Indonesia ialah bangsa yang sangat majemuk, yang berada di lingkungan alam dengan tingkat keragaman (biodiversitas) yang tinggi. Kompleksitas ialah hal yang tidak terhindarkan. Karena itu, dibutuhkan sistem tata kelola berbasis kolaborasi yang mampu mengadopsi kompleksitas dan menjadikannya sebagai keunggulan. Itu ialah domain ketiga dalam agenda perubahan dan perbaikan. Konsep tata kelola kolaboratif (collaborative governance) relatif masih baru. Mulai berkembang sekitar awal 2000-an.

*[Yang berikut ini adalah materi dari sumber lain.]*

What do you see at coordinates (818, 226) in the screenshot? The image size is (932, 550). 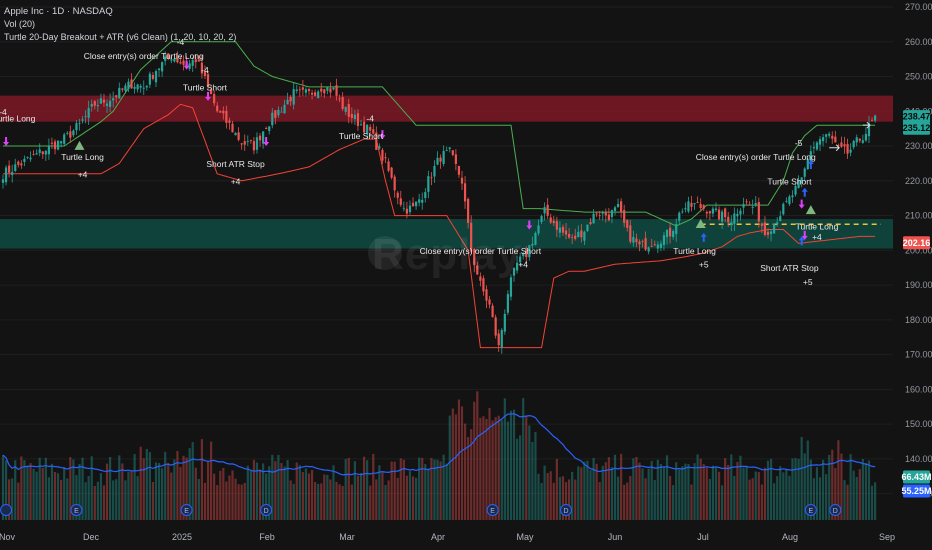 I see `trade-annotation: Turtle Long` at bounding box center [818, 226].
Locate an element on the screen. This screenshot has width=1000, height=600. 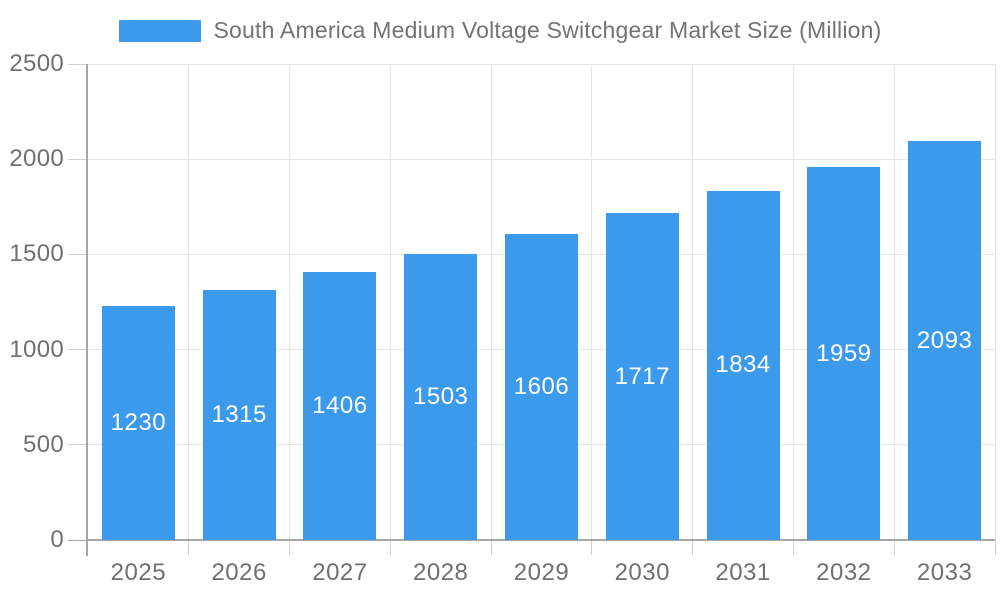
bar-value-label: 1834 is located at coordinates (743, 365).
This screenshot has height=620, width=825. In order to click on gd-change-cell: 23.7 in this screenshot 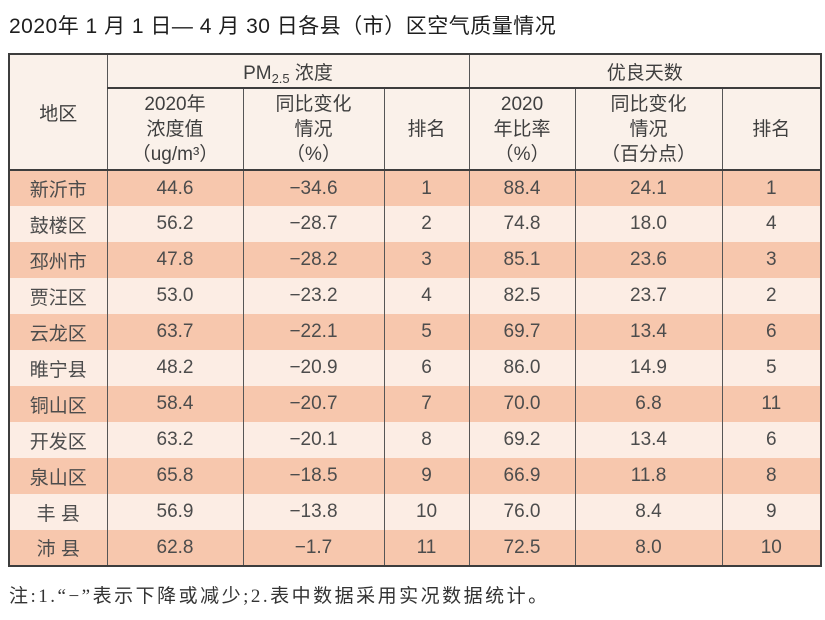, I will do `click(648, 296)`.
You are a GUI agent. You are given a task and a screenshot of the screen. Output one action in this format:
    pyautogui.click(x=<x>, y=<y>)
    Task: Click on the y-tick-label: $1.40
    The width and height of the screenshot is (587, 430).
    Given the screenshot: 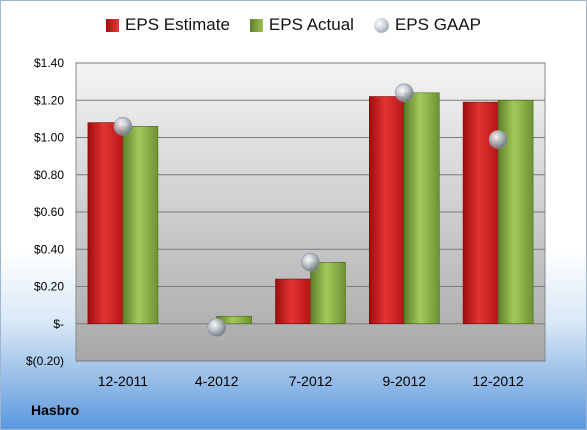 What is the action you would take?
    pyautogui.click(x=49, y=63)
    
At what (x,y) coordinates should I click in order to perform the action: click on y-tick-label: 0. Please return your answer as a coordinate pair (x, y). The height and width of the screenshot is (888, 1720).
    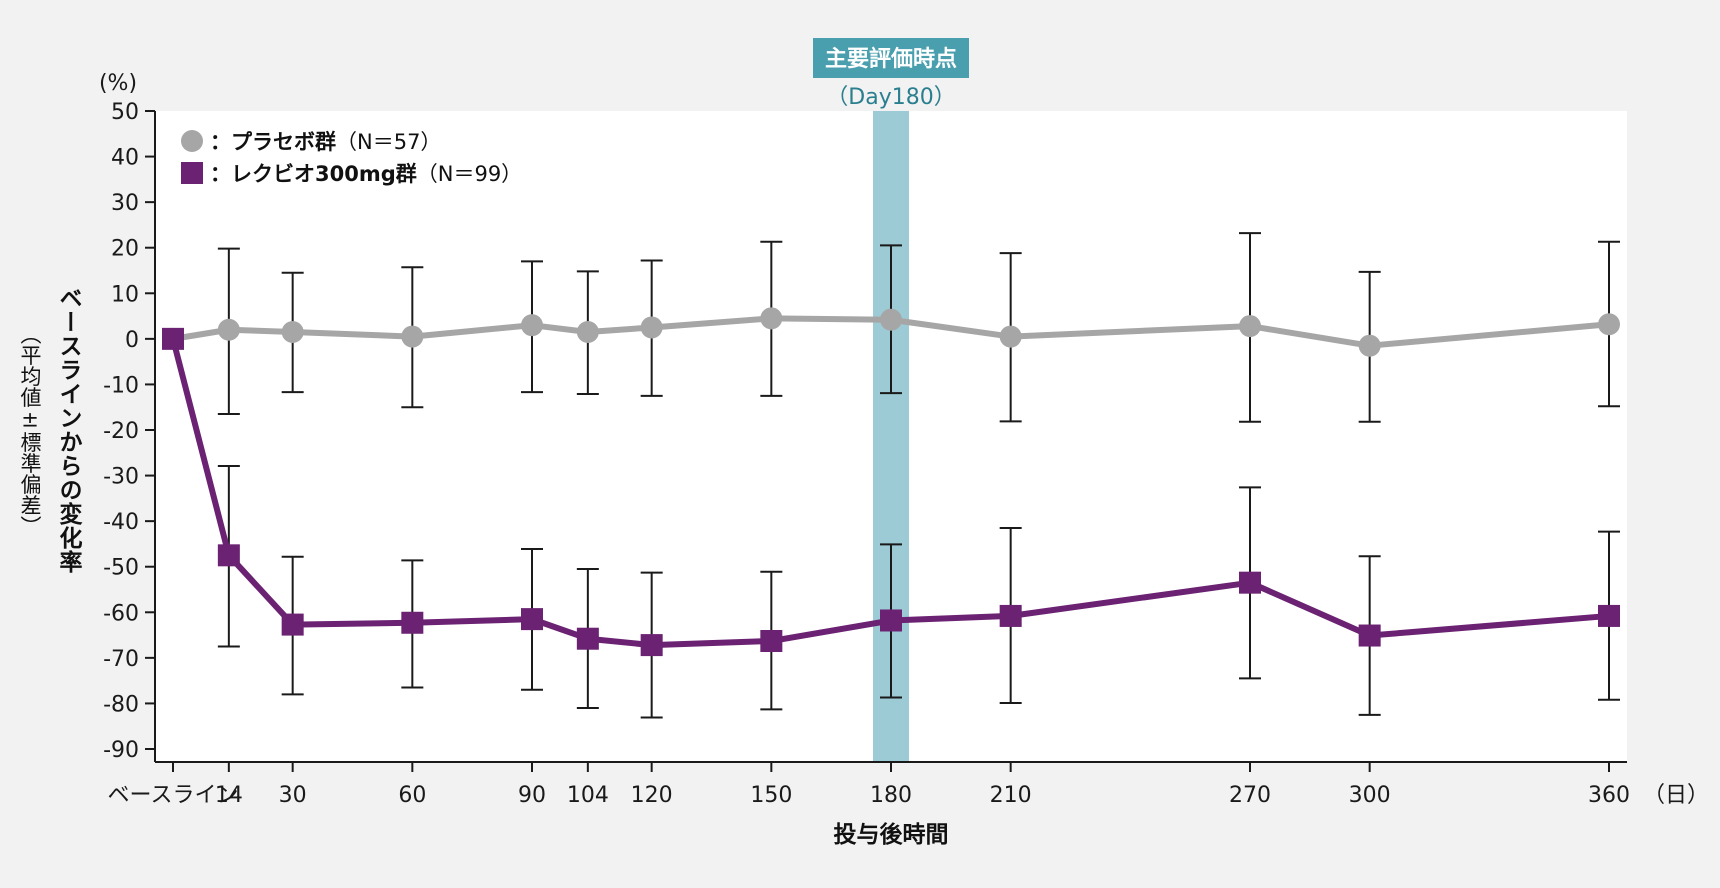
    Looking at the image, I should click on (132, 340).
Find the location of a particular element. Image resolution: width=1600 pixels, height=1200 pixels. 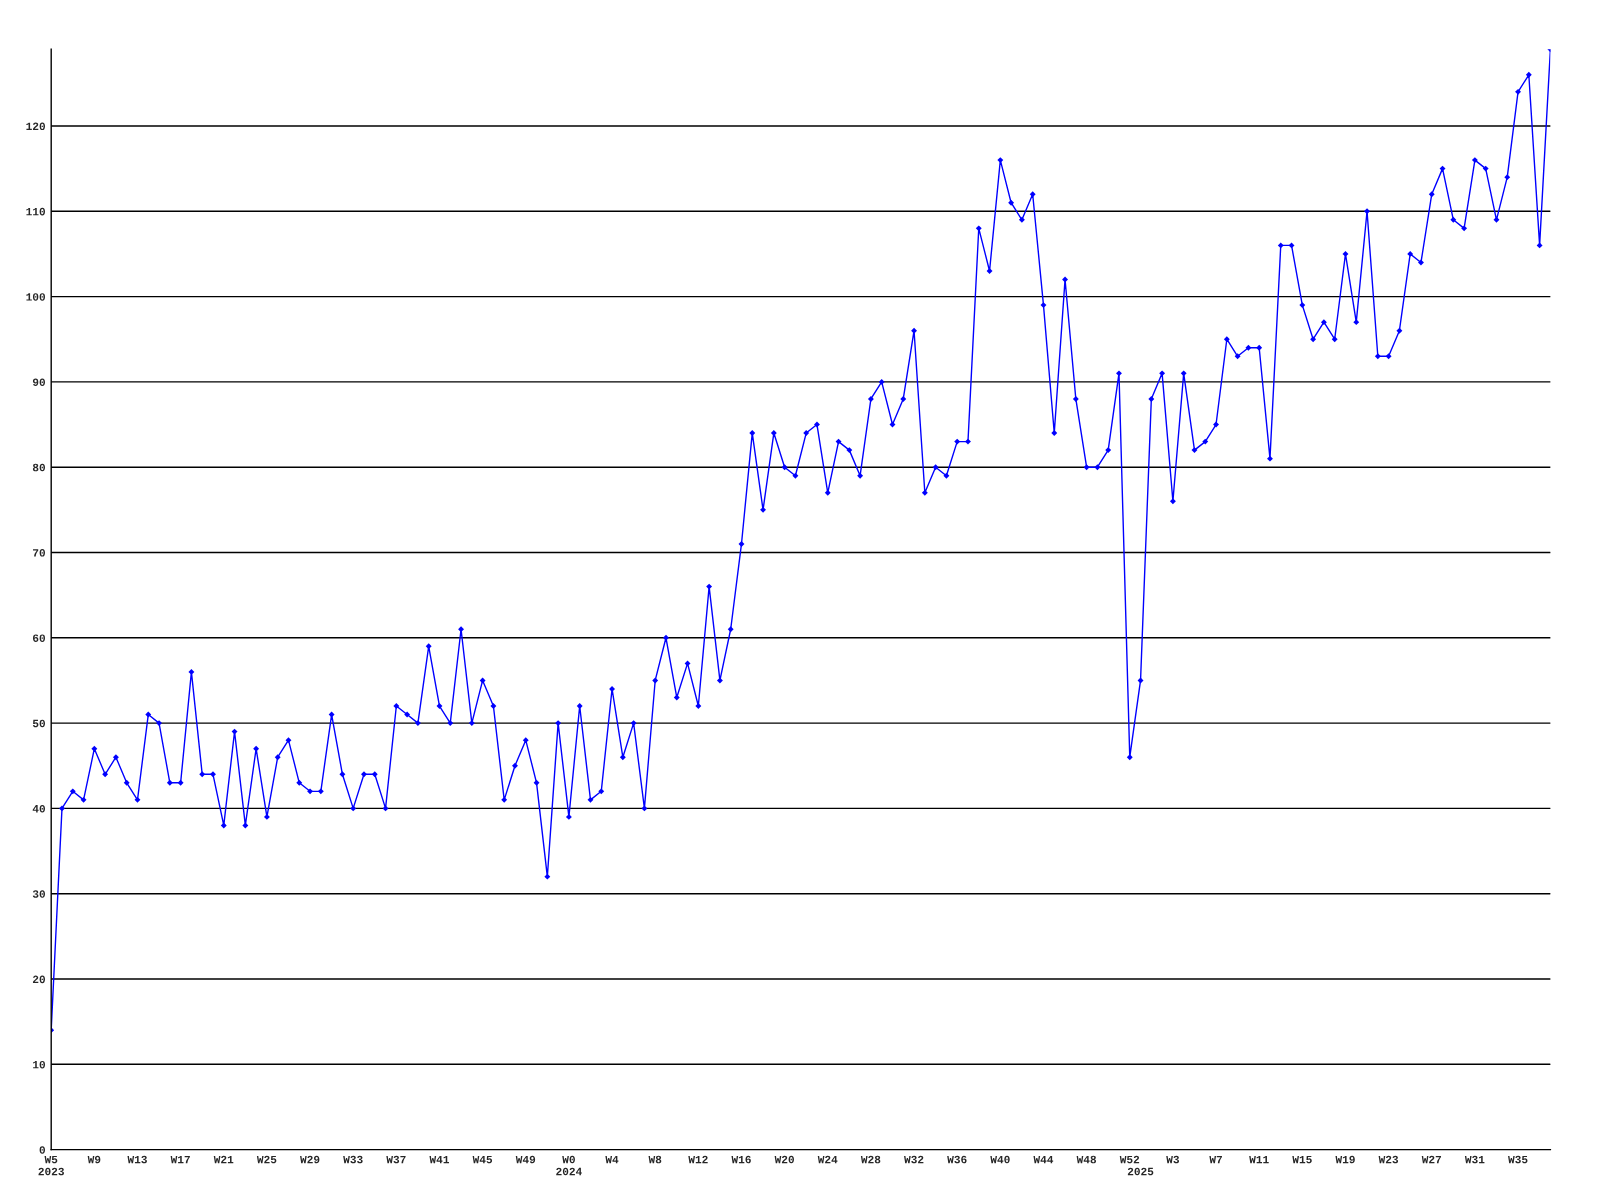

Konsep itu merupakan lanjutan dari konsep partisipatoris. Bedanya, praktik partisipatoris membatasi peran aktor nonpemerintah dalam proses perencanaan, sedangkan tata kelola kolaboratif memberi ruang yang jauh lebih luas bagi berbagai aktor di luar pemerintah untuk berkolaborasi dan terlibat dalam perencanaan, sekaligus pengerjaan dan pelaksanaan program dan proyek yang dicanangkan pemerintah sebagai platform provider. Kontribusi sumber daya dari berbagai aktor akan meringankan pekerjaan pemerintah.

Seperti yang dikatakan Chris Ansell dan Alison Gash (2008), tata kelola kolaboratif menciptakan suasana yang memperkuat kepercayaan, komitmen, dan pengertian antaraktor yang bekerja sama dengan pemerintah. Permasalahan yang kompleks dapat lebih mudah diselesaikan karena bergabungnya berbagai perspektif dan pengetahuan menghasilkan solusi yang jauh lebih efektif dan bertahan lama. Itu ialah kunci bagi Indonesia untuk tetap melangkah maju ke depan dan meninggalkan praktik kepemimpinan yang usang.

Begitunya untuk mengubah dan memperbaiki.